We identified 62 out of 602 features as relevant in the RF model. For the identification, we used two different FI measures and a statistical mixture model approach (see Methods). All relevant features are reported in S1 Table. The highest importance scores were found for age, FT3, FT4, anti-TPO antibodies, goiter, nodules, and thyroid hypoechogenicity in sonography (S1 and S2 Figs). The 62 extracted relevant predictors are distributed across the categories basic patient information (8), information about the general health status (5), thyroid examinations (8), metabolism (9), SNPs (3), socioeconomic status (8), diet (5), immune system (6), hematological and hemostasis parameters (5), hormones (3), and electrolyte levels (2).

Bayesian network analysis

In order to investigate the association patterns of TSH, we complement the RF model with a better interpretable BN. Whereas RFs are optimized with respect to high predictive power alone, BNs are probabilistic models of feature interactions. They allow examining how features are associated and how these associations affect the outcome. Their graphical representation allows for intuitive interpretation, also for non-experts. Based on the methodology described in an earlier study [28], we train a BN, including only those features that were identified as relevant in the RF model. To reduce the network’s complexity, we aggregated highly collinear features to represent them as one single node in the network. The network structure among the resulting 54 nodes, which are reported in S1 Fig, was then learned by a score-based structure learning approach. The final Bayesian network structure (Fig 2) has 128 edges. The nodes sex and age, number of medications taken during the last seven days (medic7d_s0), and hip circumference (som_huef) are hub nodes in the network. Additionally, we identified four different clusters within the network that refer to the categories socioeconomic status, metabolism, hematological and hemostasis factors, and thyroid examinations (S1 Table). The Markov blanket of a node in a BN is the set of directly dependent variables in the network, i.e., those features that are most important to predict a particular variable and have a direct influence on it. The Markov blanket of the TSH level contains the predictors that have also been identified as the most important predictors based on global feature importance in the RF model (FT3, FT4, anti-TPO, low or anechoic thyroid in sonography, thyroid volume, toxoplasma antibodies, age). The average Markov blanket size of the whole network is 7.3, showing a relatively strong association among all predictors.

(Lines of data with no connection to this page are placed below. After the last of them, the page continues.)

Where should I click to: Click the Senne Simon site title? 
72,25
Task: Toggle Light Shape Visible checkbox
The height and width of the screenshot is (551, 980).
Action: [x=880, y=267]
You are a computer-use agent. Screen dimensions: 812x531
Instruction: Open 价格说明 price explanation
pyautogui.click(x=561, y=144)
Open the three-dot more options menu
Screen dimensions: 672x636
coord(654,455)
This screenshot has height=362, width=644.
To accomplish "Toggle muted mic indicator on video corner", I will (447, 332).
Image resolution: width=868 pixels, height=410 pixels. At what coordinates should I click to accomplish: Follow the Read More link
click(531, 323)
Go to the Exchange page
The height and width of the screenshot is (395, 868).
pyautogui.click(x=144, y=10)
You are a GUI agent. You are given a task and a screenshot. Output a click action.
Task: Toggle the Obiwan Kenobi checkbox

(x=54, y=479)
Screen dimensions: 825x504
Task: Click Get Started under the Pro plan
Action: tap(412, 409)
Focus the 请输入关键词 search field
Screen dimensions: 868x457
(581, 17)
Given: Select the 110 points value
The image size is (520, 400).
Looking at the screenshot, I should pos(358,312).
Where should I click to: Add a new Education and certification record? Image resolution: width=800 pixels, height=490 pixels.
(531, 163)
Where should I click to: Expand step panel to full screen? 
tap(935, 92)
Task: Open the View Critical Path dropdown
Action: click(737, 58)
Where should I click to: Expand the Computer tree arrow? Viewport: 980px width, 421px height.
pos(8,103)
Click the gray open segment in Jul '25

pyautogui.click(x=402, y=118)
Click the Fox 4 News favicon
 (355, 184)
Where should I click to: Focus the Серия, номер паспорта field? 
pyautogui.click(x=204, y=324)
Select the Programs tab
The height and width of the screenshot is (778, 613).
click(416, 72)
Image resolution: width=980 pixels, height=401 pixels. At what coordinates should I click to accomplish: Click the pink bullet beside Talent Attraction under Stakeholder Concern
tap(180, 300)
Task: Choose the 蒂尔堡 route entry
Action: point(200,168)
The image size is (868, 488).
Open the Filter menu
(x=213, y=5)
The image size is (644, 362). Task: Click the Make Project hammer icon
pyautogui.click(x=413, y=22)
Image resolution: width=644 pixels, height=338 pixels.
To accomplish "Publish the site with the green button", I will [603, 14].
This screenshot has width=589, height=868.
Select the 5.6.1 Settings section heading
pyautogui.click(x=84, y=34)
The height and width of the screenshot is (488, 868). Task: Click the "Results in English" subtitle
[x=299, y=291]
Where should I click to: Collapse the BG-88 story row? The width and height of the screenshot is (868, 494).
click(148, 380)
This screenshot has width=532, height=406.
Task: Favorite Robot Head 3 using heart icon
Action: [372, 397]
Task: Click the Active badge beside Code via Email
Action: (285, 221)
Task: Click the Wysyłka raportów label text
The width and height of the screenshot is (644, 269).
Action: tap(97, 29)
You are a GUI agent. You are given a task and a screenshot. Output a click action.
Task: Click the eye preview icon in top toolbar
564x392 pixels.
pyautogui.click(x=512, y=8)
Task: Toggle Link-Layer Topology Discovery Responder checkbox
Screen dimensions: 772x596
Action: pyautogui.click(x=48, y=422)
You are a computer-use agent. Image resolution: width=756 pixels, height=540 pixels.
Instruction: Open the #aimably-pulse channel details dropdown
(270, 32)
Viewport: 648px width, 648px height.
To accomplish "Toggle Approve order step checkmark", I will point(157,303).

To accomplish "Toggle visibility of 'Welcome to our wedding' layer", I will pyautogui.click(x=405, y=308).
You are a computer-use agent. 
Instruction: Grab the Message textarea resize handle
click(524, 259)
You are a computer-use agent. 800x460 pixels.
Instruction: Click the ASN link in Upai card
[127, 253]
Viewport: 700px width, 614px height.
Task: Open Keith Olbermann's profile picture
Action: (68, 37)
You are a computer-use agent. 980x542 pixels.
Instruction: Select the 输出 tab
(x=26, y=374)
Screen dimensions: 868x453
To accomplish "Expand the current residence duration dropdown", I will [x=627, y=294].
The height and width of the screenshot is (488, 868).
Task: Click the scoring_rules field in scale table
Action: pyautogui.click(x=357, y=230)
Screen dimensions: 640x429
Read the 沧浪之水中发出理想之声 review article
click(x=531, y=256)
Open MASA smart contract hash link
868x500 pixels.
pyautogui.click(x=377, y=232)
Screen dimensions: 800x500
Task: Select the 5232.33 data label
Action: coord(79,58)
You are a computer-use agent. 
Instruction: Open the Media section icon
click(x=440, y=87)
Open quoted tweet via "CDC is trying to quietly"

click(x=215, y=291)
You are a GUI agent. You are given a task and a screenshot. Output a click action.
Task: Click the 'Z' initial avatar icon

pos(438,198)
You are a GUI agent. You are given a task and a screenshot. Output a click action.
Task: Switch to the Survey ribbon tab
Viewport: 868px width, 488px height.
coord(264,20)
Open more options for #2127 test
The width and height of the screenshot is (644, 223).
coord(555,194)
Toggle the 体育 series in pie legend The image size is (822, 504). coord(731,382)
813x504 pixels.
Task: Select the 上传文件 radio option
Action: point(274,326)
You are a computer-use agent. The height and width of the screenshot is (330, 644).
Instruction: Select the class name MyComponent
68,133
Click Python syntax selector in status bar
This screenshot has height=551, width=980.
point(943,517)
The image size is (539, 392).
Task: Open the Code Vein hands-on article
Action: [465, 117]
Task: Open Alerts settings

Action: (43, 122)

Fig 2. Inferred Bayesian network structure among the extracted relevant predictors and the TSH level.

Fig 2

The four hub nodes, sex, age, medication (taken during the last seven days), and hip circumference are colored in blue. Arcs originating from the hub nodes are plotted in light gray to make the network more readable. The TSH level is colored in dark red, thyroid-related examinations in red. Yellow nodes refer to metabolic factors, green nodes to hematological and hemostasis factors, and grey nodes to socioeconomic parameters. Antibody titer against toxoplasmosis is presented in orange. Further information on the features can be found in S1 Table. The completed partially directed acyclic graph is shown.

The extracted relevant features and their associations reveal broad clinical patterns of thyroid functionality. As expected, the top features include a person’s age and thyroid-specific examinations (FT3 (node ID 18), FT4 (node ID 19), anti-TPO (node ID 14), and sonography results (node IDs 13 and 16), see S1 Table). The strong association of these features with the individual TSH level is also reflected by their closeness in the BN (nodes colored in red, TSH is dark red, Fig 2).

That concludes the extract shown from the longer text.